Entries for locating text and elements
*****

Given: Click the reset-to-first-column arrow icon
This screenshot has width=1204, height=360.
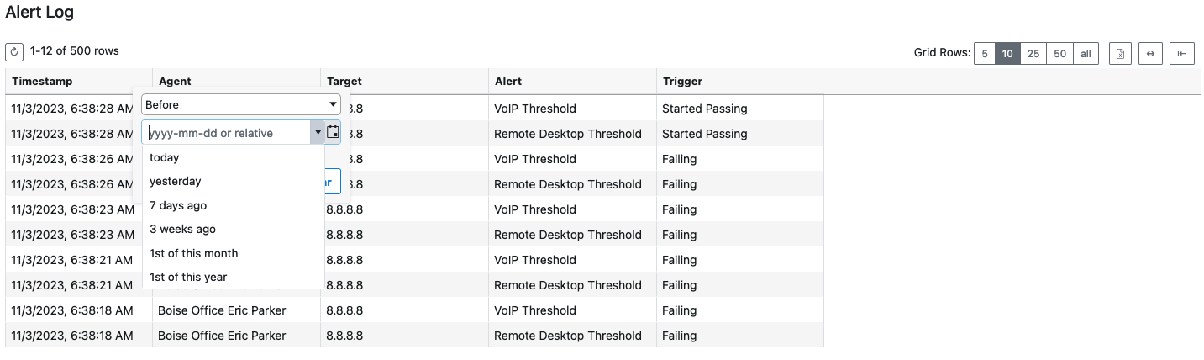Looking at the screenshot, I should (x=1181, y=54).
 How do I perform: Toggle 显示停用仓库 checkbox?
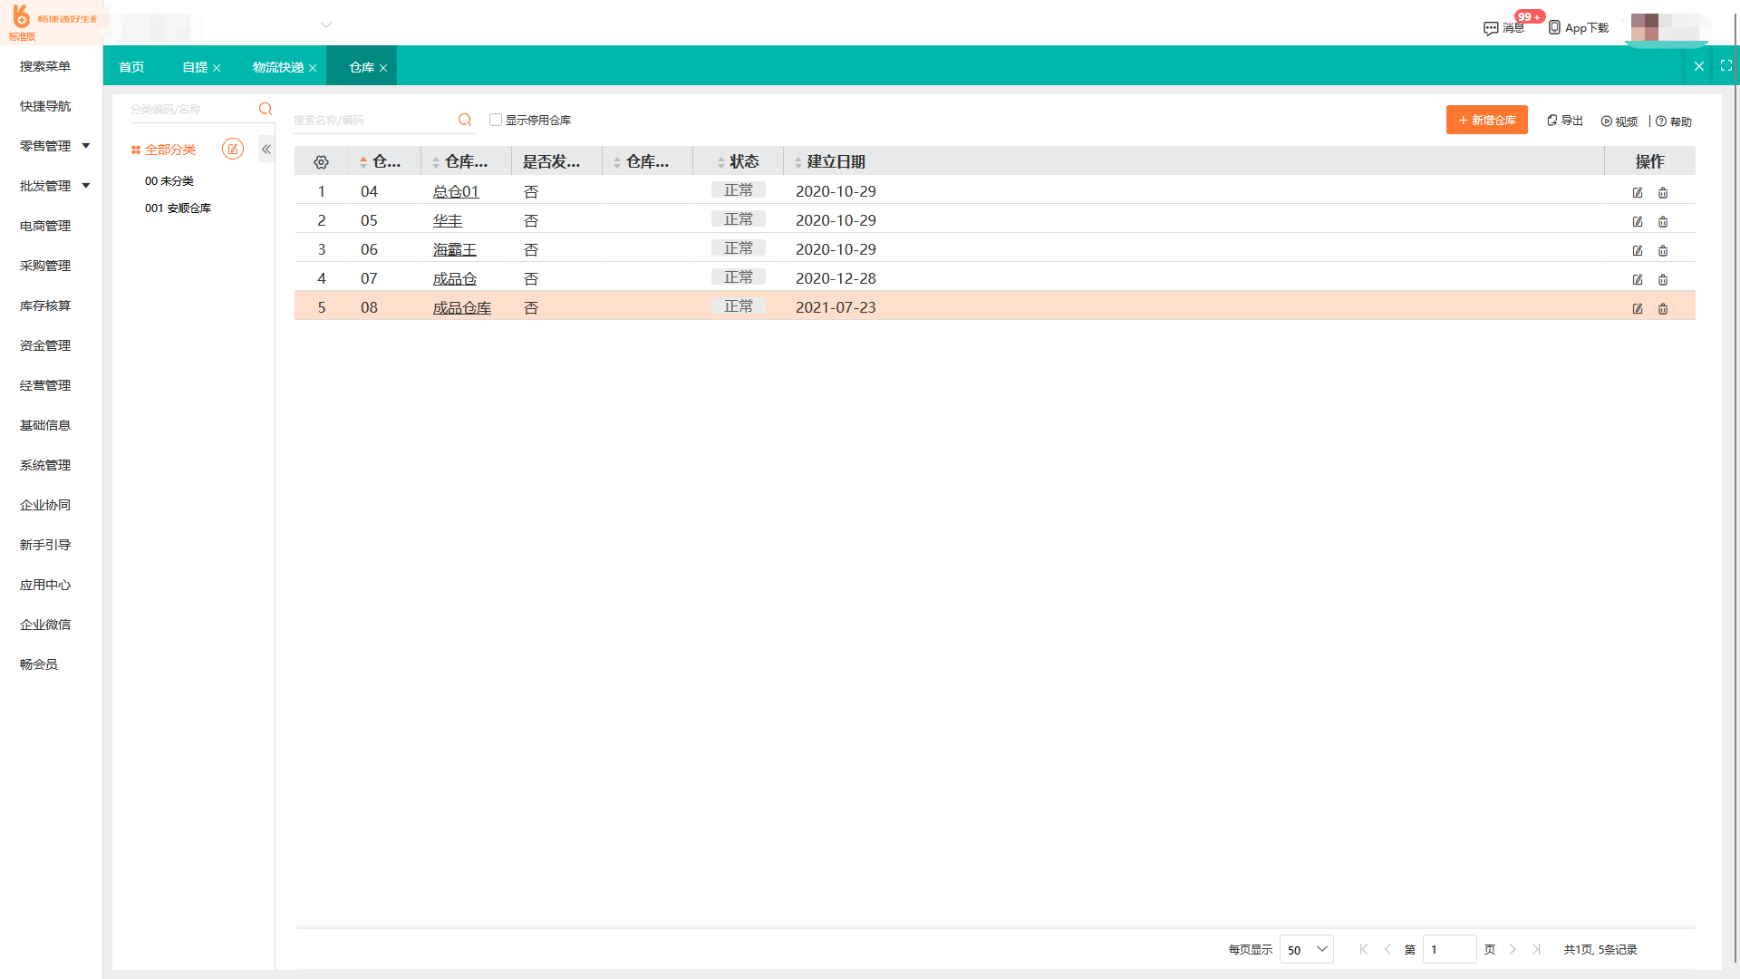[495, 120]
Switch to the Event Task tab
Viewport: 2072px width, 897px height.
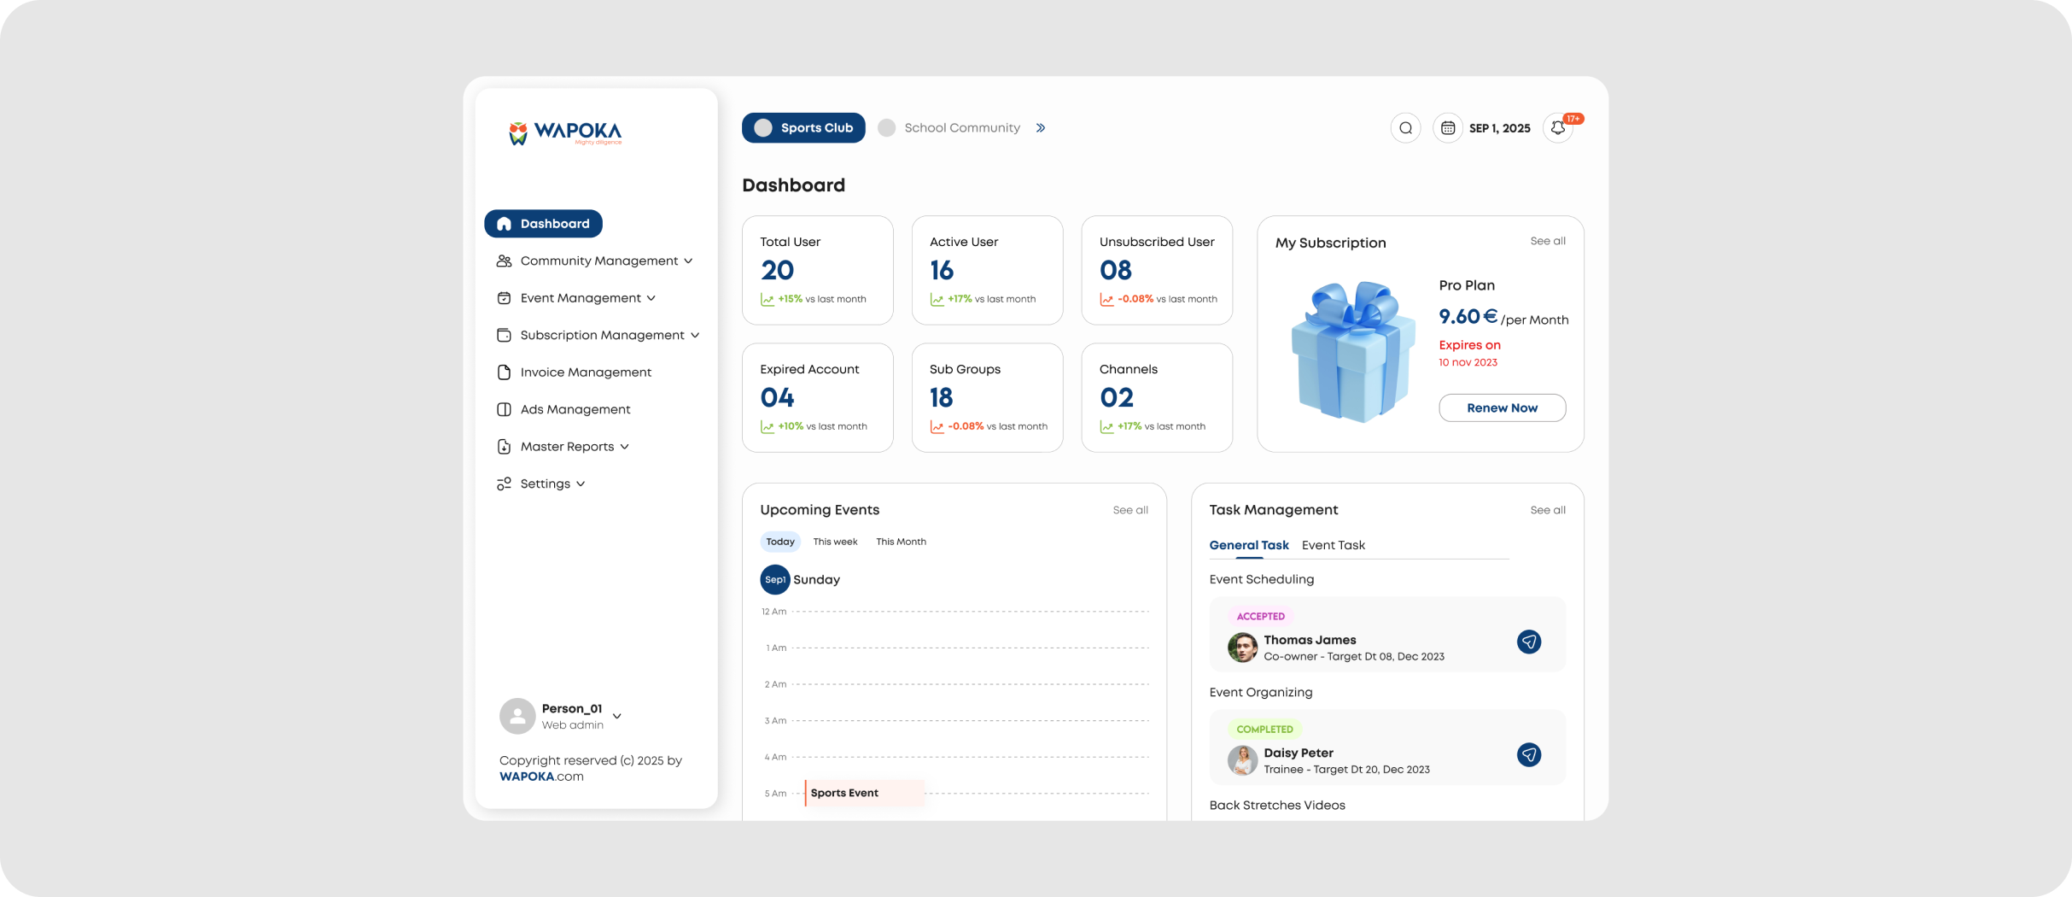coord(1333,545)
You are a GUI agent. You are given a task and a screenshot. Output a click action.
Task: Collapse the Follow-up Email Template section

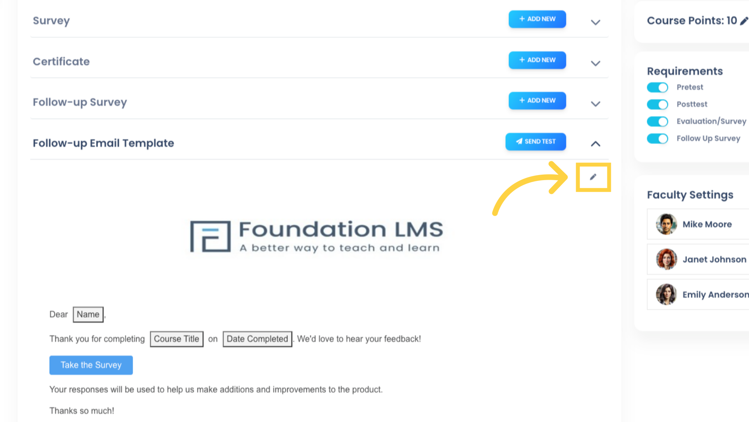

*****

Problem to solve — Please swap "arrow icon" for "arrow button" in the items starting at the beginning and ending at the line that contains "coord(1333,545)", and give those lines again with everything else unchanged and the pictures left out.

Task output —
Given: Click the reset-to-first-column arrow button
This screenshot has width=1204, height=360.
Looking at the screenshot, I should (x=1181, y=54).
 How do I perform: Toggle 显示停用仓库 checkbox?
[495, 120]
Switch to the Event Task tab
Viewport: 2072px width, 897px height.
coord(1333,545)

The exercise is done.